Arrange the lines of the items as a numbered list, without blank lines, starting at the very beginning of the items and ending with the line that contains "Looking at the screenshot, I should (309, 239).".

— START OF RECORDS SUPPLIED —

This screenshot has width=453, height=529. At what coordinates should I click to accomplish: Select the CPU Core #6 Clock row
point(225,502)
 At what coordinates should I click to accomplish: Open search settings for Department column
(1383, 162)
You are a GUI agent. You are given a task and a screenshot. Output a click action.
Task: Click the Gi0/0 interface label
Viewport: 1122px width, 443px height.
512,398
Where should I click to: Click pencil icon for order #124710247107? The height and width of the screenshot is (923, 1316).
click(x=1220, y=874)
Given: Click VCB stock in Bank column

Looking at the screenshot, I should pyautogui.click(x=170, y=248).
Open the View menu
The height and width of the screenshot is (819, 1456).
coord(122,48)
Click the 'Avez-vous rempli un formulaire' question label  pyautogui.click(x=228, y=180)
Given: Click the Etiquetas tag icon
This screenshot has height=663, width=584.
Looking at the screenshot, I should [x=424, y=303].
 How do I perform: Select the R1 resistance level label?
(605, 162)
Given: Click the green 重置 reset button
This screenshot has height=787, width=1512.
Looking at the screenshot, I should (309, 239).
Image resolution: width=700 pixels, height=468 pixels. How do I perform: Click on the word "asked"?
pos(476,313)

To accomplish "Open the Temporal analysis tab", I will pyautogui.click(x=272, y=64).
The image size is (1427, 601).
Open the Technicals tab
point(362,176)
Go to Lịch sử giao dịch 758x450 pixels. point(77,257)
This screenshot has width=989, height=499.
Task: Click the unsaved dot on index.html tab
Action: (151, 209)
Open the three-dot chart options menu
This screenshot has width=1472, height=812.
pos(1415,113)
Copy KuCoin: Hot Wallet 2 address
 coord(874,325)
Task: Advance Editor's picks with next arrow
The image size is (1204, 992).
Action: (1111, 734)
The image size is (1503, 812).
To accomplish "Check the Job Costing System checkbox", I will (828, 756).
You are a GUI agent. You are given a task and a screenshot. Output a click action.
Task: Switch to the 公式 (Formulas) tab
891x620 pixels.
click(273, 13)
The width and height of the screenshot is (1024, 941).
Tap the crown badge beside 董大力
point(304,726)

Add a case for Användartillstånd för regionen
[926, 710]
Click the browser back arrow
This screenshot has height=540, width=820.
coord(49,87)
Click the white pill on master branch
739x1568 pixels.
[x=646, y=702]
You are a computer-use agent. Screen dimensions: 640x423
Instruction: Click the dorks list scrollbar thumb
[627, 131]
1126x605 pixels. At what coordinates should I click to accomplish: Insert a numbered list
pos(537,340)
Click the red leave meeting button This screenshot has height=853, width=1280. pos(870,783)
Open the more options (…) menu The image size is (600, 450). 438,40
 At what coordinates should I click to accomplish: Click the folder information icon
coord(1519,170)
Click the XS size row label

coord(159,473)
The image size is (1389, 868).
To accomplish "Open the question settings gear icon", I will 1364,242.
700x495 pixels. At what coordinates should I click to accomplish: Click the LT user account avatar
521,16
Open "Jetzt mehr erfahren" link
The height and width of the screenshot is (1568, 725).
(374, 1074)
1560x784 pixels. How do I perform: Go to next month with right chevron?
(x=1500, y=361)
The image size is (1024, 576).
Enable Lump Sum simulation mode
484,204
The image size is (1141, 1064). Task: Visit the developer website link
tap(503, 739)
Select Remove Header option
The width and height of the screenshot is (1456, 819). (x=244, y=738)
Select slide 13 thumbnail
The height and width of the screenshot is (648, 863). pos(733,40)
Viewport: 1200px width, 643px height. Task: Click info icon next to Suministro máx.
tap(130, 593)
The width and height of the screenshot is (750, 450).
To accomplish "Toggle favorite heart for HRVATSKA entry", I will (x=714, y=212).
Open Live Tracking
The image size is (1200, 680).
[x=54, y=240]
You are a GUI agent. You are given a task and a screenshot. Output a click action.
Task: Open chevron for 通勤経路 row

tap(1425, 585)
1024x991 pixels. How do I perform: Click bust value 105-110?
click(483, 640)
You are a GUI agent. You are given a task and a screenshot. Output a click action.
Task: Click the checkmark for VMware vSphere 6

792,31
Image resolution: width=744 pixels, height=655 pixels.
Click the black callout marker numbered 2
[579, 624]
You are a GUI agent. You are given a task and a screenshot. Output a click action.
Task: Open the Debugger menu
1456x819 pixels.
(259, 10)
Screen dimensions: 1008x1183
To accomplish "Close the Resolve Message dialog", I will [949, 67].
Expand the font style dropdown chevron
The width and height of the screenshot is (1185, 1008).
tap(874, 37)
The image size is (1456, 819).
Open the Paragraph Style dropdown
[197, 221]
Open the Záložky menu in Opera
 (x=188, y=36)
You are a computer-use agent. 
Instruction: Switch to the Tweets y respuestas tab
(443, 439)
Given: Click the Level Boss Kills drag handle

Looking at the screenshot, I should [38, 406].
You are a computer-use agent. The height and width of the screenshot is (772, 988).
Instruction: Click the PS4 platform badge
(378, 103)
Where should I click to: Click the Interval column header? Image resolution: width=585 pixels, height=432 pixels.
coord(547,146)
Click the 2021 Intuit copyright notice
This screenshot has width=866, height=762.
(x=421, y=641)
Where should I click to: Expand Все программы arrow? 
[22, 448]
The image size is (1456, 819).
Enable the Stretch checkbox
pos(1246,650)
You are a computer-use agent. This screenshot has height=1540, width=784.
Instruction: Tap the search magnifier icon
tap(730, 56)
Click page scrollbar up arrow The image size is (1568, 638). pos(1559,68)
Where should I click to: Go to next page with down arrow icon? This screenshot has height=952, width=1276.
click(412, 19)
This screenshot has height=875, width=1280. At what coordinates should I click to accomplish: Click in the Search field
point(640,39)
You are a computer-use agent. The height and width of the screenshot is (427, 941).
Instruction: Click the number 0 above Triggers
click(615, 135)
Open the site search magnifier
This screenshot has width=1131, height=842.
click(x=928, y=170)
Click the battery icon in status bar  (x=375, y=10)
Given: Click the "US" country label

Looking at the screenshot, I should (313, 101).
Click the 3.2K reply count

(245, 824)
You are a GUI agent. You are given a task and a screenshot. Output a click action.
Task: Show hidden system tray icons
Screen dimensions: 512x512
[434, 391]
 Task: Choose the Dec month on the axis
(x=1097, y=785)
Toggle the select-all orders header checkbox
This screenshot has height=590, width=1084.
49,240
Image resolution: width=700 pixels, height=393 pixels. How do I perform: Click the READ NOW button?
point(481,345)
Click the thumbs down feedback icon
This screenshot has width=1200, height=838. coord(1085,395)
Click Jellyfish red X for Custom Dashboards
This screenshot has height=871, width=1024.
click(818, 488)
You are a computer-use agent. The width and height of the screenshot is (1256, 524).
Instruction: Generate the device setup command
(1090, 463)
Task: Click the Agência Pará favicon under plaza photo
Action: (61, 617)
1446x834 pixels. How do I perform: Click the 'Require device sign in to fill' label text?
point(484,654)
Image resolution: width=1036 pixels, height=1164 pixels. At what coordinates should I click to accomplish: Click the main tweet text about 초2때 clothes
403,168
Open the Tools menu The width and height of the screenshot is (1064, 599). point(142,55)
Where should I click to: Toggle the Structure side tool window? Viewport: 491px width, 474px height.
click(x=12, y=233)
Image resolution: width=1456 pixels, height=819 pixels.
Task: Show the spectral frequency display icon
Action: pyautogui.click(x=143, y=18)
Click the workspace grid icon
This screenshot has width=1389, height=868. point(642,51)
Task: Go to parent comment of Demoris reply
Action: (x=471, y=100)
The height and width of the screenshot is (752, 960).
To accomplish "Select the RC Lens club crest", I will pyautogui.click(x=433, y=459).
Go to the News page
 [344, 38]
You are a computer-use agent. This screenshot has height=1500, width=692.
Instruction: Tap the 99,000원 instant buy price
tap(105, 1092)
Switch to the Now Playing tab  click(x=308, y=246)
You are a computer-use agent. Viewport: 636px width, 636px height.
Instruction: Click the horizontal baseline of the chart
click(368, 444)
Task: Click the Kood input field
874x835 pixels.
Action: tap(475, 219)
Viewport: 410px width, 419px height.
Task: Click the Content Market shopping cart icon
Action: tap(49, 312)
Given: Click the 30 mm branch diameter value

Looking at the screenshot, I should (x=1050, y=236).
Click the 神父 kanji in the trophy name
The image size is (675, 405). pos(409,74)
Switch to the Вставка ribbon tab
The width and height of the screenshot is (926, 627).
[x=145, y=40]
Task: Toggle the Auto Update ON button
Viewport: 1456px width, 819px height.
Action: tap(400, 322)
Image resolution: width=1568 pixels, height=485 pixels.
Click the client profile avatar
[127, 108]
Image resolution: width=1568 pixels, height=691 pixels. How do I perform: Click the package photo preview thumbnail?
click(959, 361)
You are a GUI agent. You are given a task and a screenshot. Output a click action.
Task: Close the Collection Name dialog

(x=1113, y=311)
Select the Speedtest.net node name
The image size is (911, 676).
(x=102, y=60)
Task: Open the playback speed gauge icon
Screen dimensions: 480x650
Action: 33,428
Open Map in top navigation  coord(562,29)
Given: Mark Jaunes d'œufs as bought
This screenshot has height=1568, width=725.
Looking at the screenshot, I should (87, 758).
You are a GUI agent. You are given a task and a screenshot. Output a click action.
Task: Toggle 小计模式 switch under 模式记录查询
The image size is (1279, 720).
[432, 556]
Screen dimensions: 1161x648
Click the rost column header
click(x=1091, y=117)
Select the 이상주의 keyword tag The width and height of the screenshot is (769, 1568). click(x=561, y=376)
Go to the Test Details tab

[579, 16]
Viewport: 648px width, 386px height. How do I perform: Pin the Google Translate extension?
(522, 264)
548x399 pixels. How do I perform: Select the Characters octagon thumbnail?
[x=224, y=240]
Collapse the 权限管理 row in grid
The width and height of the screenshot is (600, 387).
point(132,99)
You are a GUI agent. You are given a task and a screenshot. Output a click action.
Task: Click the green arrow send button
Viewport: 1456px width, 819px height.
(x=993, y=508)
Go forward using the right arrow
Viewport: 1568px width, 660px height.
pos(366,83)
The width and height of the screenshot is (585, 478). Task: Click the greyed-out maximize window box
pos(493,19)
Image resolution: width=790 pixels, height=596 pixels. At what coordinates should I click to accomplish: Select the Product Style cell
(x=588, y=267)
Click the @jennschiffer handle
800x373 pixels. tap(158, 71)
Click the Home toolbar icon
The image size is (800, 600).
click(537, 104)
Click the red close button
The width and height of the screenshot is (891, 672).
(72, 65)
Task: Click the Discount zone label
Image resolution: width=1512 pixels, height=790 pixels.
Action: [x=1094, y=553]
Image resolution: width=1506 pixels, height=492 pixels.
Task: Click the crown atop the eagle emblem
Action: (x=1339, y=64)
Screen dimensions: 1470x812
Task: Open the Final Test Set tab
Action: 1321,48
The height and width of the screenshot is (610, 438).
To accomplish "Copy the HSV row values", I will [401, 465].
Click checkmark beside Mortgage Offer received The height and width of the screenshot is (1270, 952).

— END OF RECORDS SUPPLIED —

- [RESULT]:
1. This screenshot has width=453, height=529. At what coordinates should I click to accomplish: Select the CPU Core #6 Clock row
2. point(225,502)
3.  At what coordinates should I click to accomplish: Open search settings for Department column
4. (1383, 162)
5. You are a GUI agent. You are given a task and a screenshot. Output a click action.
6. Task: Click the Gi0/0 interface label
7. Viewport: 1122px width, 443px height.
8. 512,398
9. Where should I click to: Click pencil icon for order #124710247107? The height and width of the screenshot is (923, 1316).
10. click(x=1220, y=874)
11. Given: Click VCB stock in Bank column
12. Looking at the screenshot, I should pyautogui.click(x=170, y=248).
13. Open the View menu
14. The height and width of the screenshot is (819, 1456).
15. coord(122,48)
16. Click the 'Avez-vous rempli un formulaire' question label  pyautogui.click(x=228, y=180)
17. Given: Click the Etiquetas tag icon
18. This screenshot has height=663, width=584.
19. Looking at the screenshot, I should [x=424, y=303].
20.  How do I perform: Select the R1 resistance level label?
21. (605, 162)
22. Given: Click the green 重置 reset button
23. This screenshot has height=787, width=1512.
24. Looking at the screenshot, I should (309, 239).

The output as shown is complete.